It sounds like the name of a DC Comics villain, but Otswald Ripening could become the hero of the perovskite solar cell field.

Ostwald Ripening sounds like a DC Comics villain, but it refers to a common method for growing crystals and it could become the hero of the perovskite solar cell field. A research team at the National Renewable Energy Laboratory has joined with China’s Shanghai Jiao Tong University to demonstrate that the Ostwald method can be deployed to create perovskite solar cells with greater stability, fewer defects, and improved efficiency.


Perovskite Solar Cells: Art, Meet Science

The new research is significant because perovskites are emerging as a low-cost, high-efficiency alternative to silicon for solar cells. Their crystalline structure is based on the naturally occurring mineral perovskite, and they can be synthesized with relative ease.

However, the “ease” part is a bit of misdirection. Perovskites are fairly simple to create in the lab, but they come with built-in defects that chip away at efficiency and limit the lifespan of the solar cell.

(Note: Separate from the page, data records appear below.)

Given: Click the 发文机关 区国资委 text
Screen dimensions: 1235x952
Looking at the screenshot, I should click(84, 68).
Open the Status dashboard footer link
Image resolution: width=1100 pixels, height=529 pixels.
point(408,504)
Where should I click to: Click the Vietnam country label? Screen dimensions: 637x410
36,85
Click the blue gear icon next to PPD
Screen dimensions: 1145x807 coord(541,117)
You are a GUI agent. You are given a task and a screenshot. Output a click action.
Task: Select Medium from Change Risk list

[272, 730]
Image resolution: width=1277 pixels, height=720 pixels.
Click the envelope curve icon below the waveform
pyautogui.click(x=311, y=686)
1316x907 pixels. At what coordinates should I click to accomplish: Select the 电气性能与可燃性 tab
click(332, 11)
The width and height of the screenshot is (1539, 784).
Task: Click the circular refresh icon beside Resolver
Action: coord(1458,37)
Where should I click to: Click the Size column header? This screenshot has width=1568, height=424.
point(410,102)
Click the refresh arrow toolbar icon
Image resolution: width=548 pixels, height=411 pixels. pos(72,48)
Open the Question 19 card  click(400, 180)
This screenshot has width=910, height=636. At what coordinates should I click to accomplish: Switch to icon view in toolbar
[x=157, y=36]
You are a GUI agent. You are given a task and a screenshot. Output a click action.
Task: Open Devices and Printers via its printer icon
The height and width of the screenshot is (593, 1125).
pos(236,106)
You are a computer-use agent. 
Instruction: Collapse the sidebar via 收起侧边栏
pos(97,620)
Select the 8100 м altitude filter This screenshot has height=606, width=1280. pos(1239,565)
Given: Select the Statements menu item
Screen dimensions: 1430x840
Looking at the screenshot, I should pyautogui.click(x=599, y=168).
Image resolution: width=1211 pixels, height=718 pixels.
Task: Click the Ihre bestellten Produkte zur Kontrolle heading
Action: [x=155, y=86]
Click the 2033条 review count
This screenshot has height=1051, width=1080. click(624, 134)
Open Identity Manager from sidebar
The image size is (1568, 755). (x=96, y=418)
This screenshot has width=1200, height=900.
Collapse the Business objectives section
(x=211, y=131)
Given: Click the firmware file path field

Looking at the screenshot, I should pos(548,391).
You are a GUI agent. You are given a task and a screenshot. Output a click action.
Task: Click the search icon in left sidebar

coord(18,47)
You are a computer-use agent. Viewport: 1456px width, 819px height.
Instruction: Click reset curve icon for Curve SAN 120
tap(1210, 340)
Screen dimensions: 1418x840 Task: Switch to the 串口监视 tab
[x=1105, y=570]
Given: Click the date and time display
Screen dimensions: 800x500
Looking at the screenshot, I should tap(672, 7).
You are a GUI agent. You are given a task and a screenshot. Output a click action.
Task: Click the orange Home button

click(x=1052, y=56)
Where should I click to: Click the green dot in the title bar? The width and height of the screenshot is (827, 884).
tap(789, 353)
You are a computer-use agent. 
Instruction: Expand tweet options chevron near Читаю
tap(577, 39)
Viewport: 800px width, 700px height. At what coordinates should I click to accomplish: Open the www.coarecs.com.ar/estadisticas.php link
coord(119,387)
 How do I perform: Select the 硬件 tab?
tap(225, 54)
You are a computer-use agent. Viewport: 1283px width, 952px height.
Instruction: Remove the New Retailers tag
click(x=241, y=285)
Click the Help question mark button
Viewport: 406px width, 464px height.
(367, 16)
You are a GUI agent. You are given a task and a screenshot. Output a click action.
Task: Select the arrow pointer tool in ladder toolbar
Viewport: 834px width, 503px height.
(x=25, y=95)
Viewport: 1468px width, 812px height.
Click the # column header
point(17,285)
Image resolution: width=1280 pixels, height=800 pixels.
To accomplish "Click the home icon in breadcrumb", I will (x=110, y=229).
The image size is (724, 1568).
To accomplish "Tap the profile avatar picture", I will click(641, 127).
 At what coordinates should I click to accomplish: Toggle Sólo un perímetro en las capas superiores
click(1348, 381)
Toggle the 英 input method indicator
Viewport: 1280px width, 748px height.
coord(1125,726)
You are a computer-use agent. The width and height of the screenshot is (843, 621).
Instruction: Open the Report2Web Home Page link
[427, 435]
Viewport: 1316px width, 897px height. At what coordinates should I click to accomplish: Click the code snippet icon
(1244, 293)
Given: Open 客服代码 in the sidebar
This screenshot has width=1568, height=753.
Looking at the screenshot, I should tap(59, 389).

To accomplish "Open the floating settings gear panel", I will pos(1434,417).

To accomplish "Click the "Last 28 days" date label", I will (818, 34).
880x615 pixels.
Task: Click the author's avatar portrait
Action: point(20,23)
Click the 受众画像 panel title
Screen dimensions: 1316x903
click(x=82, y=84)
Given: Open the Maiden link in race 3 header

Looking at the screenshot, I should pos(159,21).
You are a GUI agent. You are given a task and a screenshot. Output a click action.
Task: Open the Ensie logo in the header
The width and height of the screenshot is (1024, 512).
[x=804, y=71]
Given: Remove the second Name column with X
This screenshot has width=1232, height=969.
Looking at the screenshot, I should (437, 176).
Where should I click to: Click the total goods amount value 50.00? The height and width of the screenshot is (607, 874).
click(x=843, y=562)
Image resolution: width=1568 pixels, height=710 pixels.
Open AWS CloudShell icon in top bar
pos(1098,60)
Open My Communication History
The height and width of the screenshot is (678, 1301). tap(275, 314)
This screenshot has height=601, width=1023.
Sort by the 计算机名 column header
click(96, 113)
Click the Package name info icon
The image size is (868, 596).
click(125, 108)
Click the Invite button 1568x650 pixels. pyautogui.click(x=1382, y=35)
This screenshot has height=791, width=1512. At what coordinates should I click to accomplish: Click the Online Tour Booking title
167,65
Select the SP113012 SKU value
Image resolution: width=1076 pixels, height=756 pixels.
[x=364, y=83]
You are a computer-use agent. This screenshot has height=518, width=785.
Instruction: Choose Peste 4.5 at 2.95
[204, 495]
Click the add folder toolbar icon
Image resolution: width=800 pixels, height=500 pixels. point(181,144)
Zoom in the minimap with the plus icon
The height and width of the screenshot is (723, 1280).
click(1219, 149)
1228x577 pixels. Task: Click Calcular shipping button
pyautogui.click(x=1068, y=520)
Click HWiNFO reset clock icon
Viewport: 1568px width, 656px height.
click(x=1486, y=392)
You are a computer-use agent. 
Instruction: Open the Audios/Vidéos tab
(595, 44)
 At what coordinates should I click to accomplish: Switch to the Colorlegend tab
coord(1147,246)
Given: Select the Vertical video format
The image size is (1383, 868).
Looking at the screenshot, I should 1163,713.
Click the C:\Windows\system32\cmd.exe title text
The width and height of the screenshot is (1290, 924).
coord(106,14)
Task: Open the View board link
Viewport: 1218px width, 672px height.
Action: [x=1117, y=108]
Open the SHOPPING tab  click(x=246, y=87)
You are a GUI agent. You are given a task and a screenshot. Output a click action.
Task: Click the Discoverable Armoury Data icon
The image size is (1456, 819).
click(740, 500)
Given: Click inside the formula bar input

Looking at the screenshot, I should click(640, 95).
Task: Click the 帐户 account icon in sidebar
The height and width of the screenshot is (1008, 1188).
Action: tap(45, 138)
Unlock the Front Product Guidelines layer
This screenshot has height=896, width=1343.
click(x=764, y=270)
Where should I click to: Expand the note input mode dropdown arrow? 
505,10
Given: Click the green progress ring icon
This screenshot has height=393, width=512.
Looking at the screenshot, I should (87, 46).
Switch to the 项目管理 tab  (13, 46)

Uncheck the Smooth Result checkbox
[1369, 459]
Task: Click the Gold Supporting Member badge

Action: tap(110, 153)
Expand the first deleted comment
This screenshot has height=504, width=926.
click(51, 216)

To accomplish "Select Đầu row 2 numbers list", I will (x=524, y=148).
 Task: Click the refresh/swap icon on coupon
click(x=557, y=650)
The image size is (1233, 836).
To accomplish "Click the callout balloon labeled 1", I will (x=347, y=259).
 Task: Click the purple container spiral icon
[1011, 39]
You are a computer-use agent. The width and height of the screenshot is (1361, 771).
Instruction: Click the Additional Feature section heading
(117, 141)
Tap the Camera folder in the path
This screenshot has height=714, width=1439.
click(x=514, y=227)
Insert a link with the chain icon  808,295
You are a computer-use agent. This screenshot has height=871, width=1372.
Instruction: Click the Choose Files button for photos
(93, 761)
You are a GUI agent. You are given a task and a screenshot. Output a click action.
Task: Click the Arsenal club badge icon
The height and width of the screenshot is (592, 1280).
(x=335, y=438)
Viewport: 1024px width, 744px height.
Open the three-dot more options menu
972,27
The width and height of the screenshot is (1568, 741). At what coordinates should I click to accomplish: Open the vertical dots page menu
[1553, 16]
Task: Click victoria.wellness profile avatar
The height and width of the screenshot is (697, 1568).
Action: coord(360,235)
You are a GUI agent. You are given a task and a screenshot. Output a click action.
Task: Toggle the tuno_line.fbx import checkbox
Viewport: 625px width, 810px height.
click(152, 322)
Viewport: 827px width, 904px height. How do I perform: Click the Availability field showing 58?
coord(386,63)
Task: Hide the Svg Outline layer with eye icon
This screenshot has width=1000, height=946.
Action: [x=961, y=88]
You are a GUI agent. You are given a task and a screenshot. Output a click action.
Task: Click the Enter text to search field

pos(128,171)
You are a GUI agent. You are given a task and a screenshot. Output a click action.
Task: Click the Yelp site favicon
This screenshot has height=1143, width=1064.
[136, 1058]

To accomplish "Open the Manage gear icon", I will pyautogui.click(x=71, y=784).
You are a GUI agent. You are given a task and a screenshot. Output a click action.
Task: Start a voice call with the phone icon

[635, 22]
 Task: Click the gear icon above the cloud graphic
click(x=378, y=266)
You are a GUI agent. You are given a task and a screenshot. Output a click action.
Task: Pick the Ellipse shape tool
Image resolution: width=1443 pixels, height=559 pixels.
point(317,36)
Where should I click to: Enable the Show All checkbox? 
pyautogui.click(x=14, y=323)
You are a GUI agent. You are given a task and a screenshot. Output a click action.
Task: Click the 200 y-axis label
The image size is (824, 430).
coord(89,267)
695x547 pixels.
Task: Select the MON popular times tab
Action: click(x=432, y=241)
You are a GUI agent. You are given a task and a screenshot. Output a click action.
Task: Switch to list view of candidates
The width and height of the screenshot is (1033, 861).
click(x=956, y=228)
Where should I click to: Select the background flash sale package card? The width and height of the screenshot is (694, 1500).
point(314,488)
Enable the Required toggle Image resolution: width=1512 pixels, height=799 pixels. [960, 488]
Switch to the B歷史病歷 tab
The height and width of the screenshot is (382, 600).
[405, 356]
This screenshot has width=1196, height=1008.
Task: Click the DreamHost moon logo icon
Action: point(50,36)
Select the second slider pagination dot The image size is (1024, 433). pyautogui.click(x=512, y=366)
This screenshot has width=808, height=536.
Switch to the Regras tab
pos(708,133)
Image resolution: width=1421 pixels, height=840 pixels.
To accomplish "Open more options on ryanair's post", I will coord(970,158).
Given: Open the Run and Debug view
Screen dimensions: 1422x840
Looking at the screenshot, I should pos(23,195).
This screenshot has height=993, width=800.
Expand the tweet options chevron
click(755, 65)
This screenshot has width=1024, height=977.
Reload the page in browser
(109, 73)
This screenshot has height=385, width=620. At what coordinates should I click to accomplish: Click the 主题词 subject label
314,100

That’s because conventional perovskite film is “grown” using one-step methods that admit plenty of opportunity for error. As described by NREL, there is as much art to the process as science.

The one-step method consists of engaging a solution of precursor chemicals, then adding an anti-solvent to start forming the crystals. The advantage is that it’s quick, and it’s a room temperature process that saves energy. The downside is that the window for adding the anti-solvent is relatively narrow:

Because of the general complex processes involved in perovskite formation, the processing for making high-quality perovskite films has become an art owing to the very narrow time window for properly adding the antisolvent; this could potentially be responsible for some reproducibility problems, especially the large variations among different groups.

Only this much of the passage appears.